There seems to be no accountability of the Department. For example, the guidelines said that patient groups, with their specific knowledge, should have been involved, but they have not. The contract for the occupational health clinical effectiveness unit—I will follow this up with the Minister later—was placed with the Royal College of Physicians, but two specific quality requirements have not been enforced by the Department,

It seems a little rich for the Department to making trusts jump through hoops of producing quality accounts—although they are a good thing—when the Department itself is not being open and honest about how it is managing quality. Moreover, strategic health authorities, which might have a useful role to play, are being ignored.

Photo of Mike O'Brien Mike O'Brien Minister of State (Health Services), Department of Health 2:00, 18 June 2009

The hon. Member for Romsey raised a number of issues, which I will take one by one.

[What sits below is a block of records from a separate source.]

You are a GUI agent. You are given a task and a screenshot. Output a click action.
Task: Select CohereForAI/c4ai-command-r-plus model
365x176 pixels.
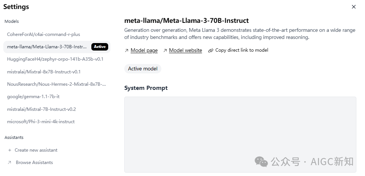click(43, 34)
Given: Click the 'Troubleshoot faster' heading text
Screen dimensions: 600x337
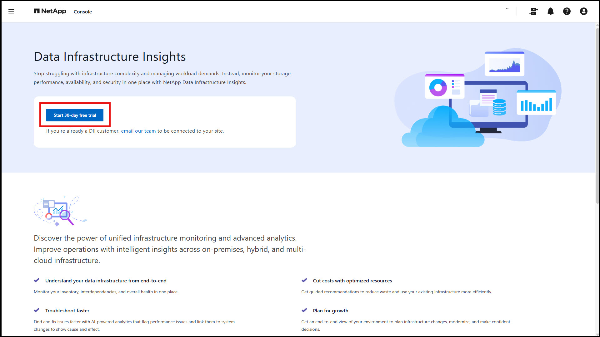Looking at the screenshot, I should tap(67, 311).
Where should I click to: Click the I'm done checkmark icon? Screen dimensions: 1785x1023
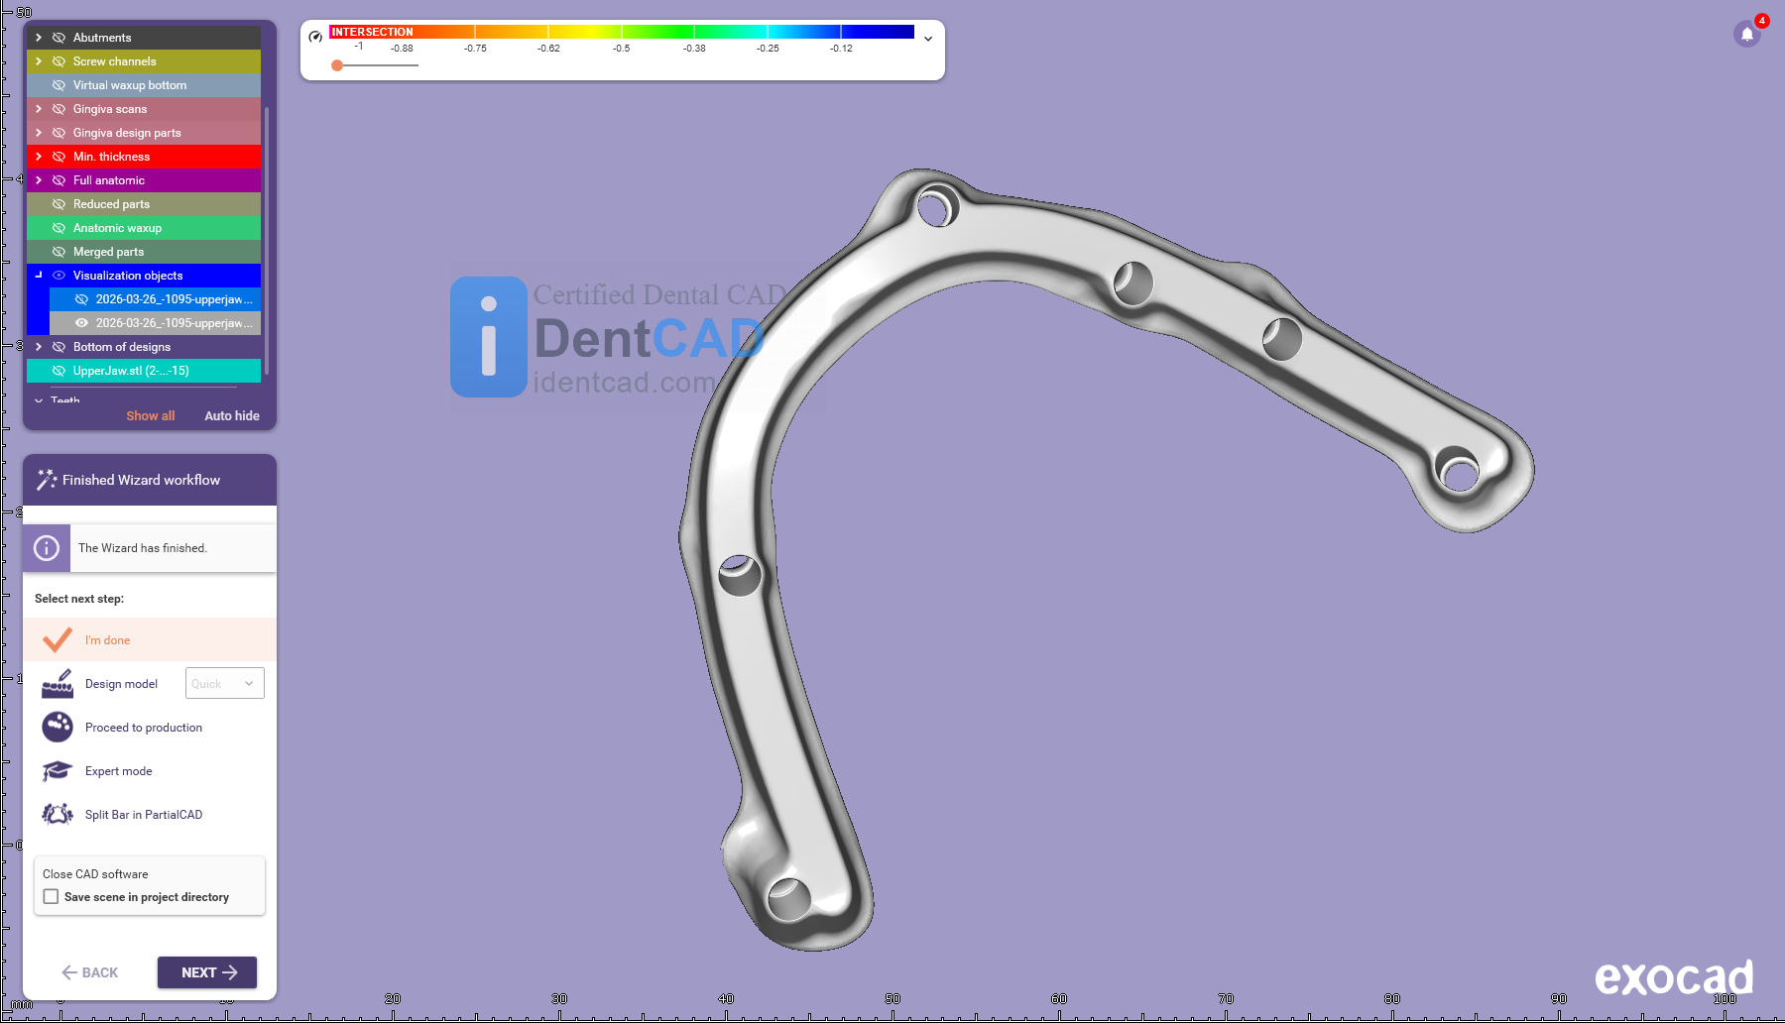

First, there is no intention to have league tables, but a quality account will set out the various improvements needed in individual NHS organisations. As a result, there will be an ability to make comparisons, particularly across the core set of criteria, as opposed to the local set of quality criteria. That is part of the objective, in the sense that quality accounts are about driving up quality. Organisations will want to look at what other organisations are doing and measure themselves against them, but given the variability and the number of permutations that are possible across the breadth of quality accounts, I do not think that any sort of league table would be possible. I cannot guarantee what the media will do; on today of all days, it is appropriate to say that control over that force of nature does not lie with this House. However, the ability of peer groups to assess the quality of what others do, which exists across medicine now, needs to continue.

Who performance manages the documents? The strategic health authorities do not have a role in drawing up the quality accounts. That is done and has to be validated by the organisation that draws up the accounts. The  SHAs are able, however, to intervene if something in their data contradicts what is in a quality account. They will be able to examine and challenge the validity of the information presented in quality accounts.

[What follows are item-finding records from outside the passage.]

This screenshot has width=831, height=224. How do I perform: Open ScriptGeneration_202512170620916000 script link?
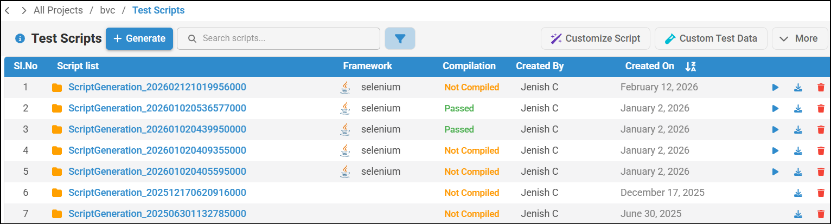[157, 193]
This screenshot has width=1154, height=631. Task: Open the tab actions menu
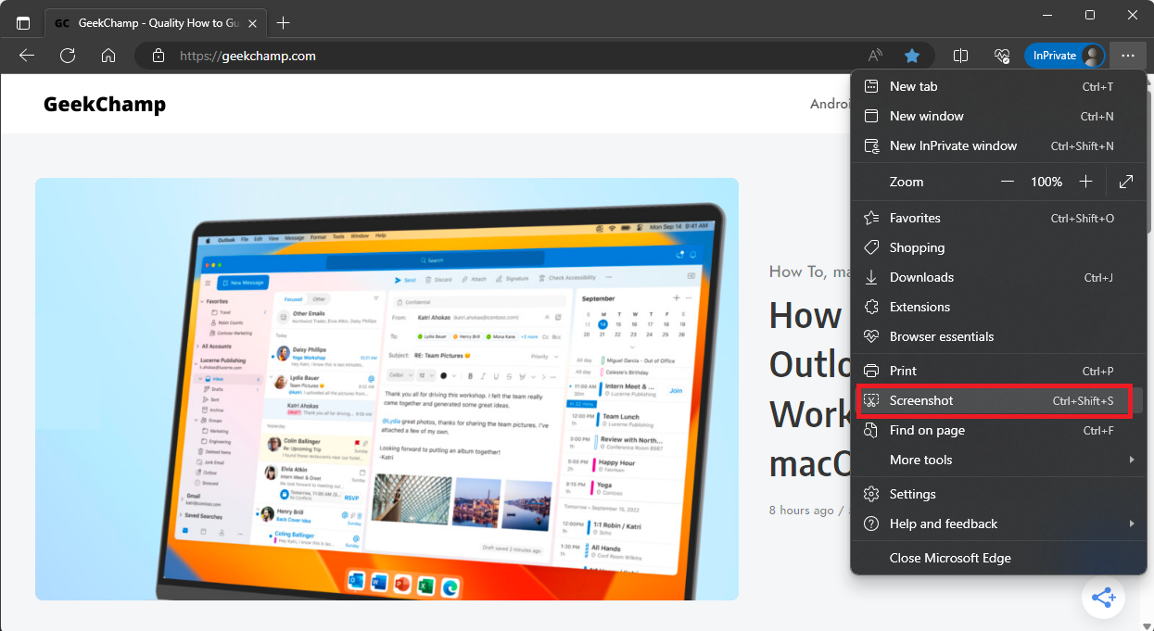(x=23, y=21)
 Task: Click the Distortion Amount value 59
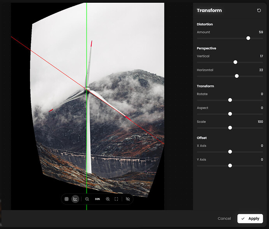coord(261,32)
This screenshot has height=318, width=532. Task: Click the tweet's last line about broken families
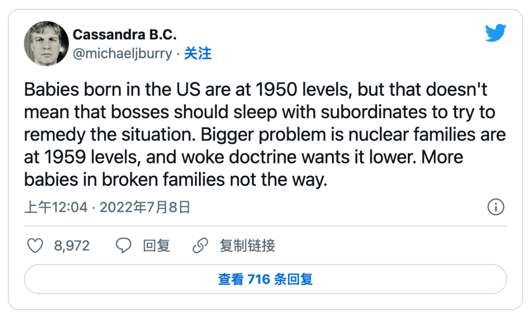coord(176,179)
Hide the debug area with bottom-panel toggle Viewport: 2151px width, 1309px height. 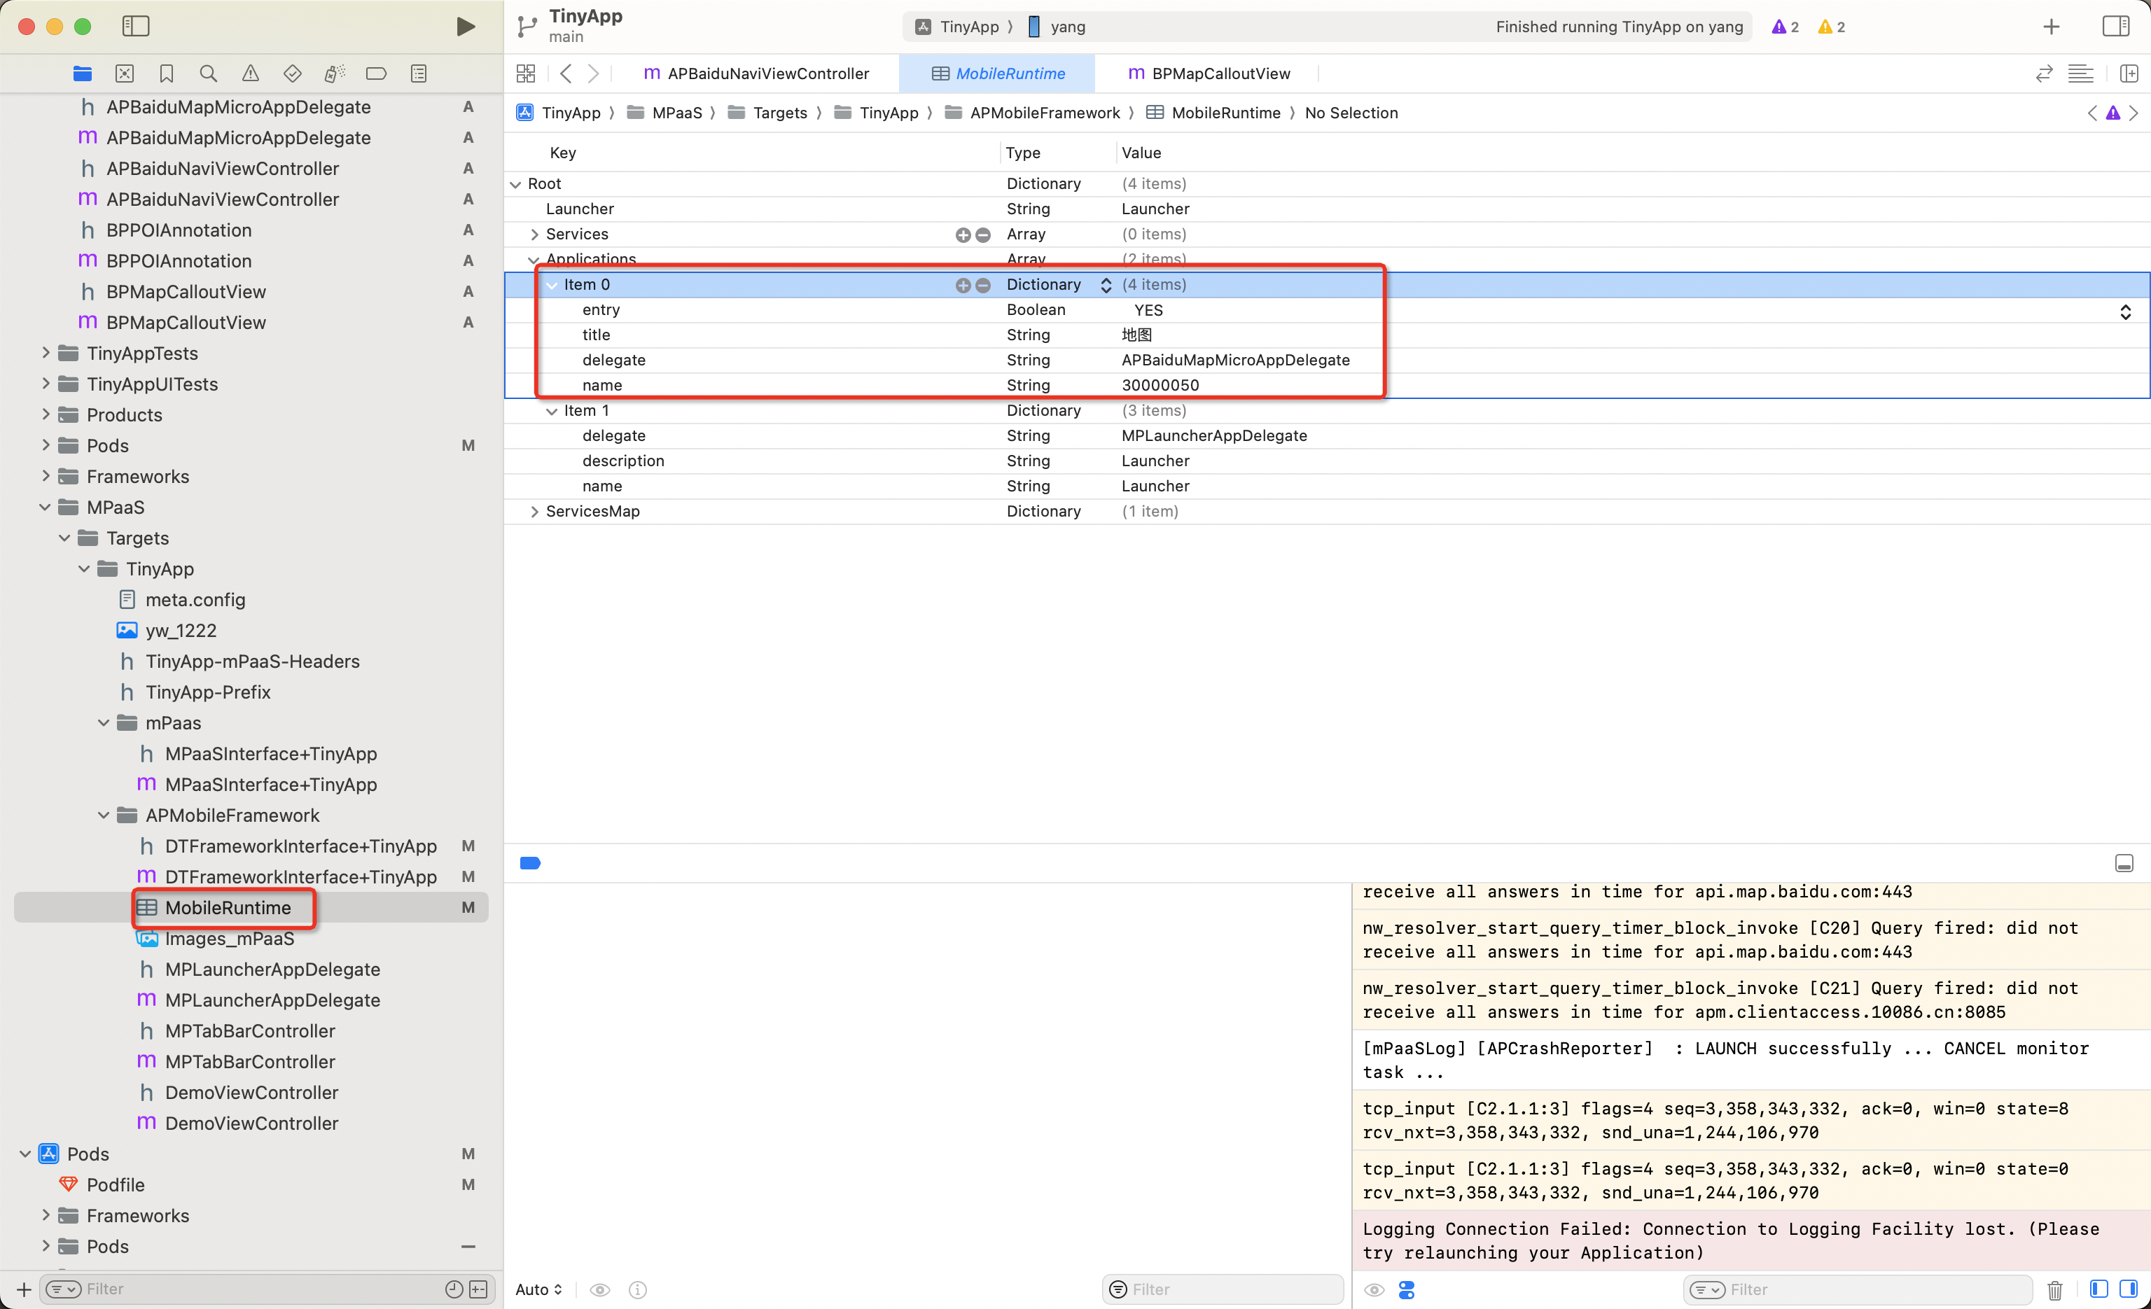click(2123, 863)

The Care Quality Commission has a greater role. It will receive considerable amounts of data, which will form much of the core data that every organisation in that sector of the NHS—acute hospitals for example—has to provide. The CQC will examine those data and will be able to look at a quality account and say whether the data presented are appropriate. There will also be local information for which the CQC does not have data, and its role will not be to intervene in relation to that; that is the responsibility of the provider organisation.

The Department of Health will set out its priorities and seek to determine, as it already does, national policy, with the consent of Parliament. It will also be able to indicate what it wants to see in quality accounts to drive up particular areas of quality. The hon. Lady asks who checks that the Department of Health is providing quality. Well, she does, and so does every other MP in this House. The Public Accounts Committee does—it has produced a number of reports on many aspects of how the Department operates. It has issued its strictures where appropriate, and sometimes where it might not be entirely appropriate, but it is entitled to do that. Select Committees too, such as the Health Committee, have a responsibility for that level of oversight. There is a level of supervision of the Department and it is here.

Question put and agreed to.

Clause 8 accordingly ordered to stand part of the Bill.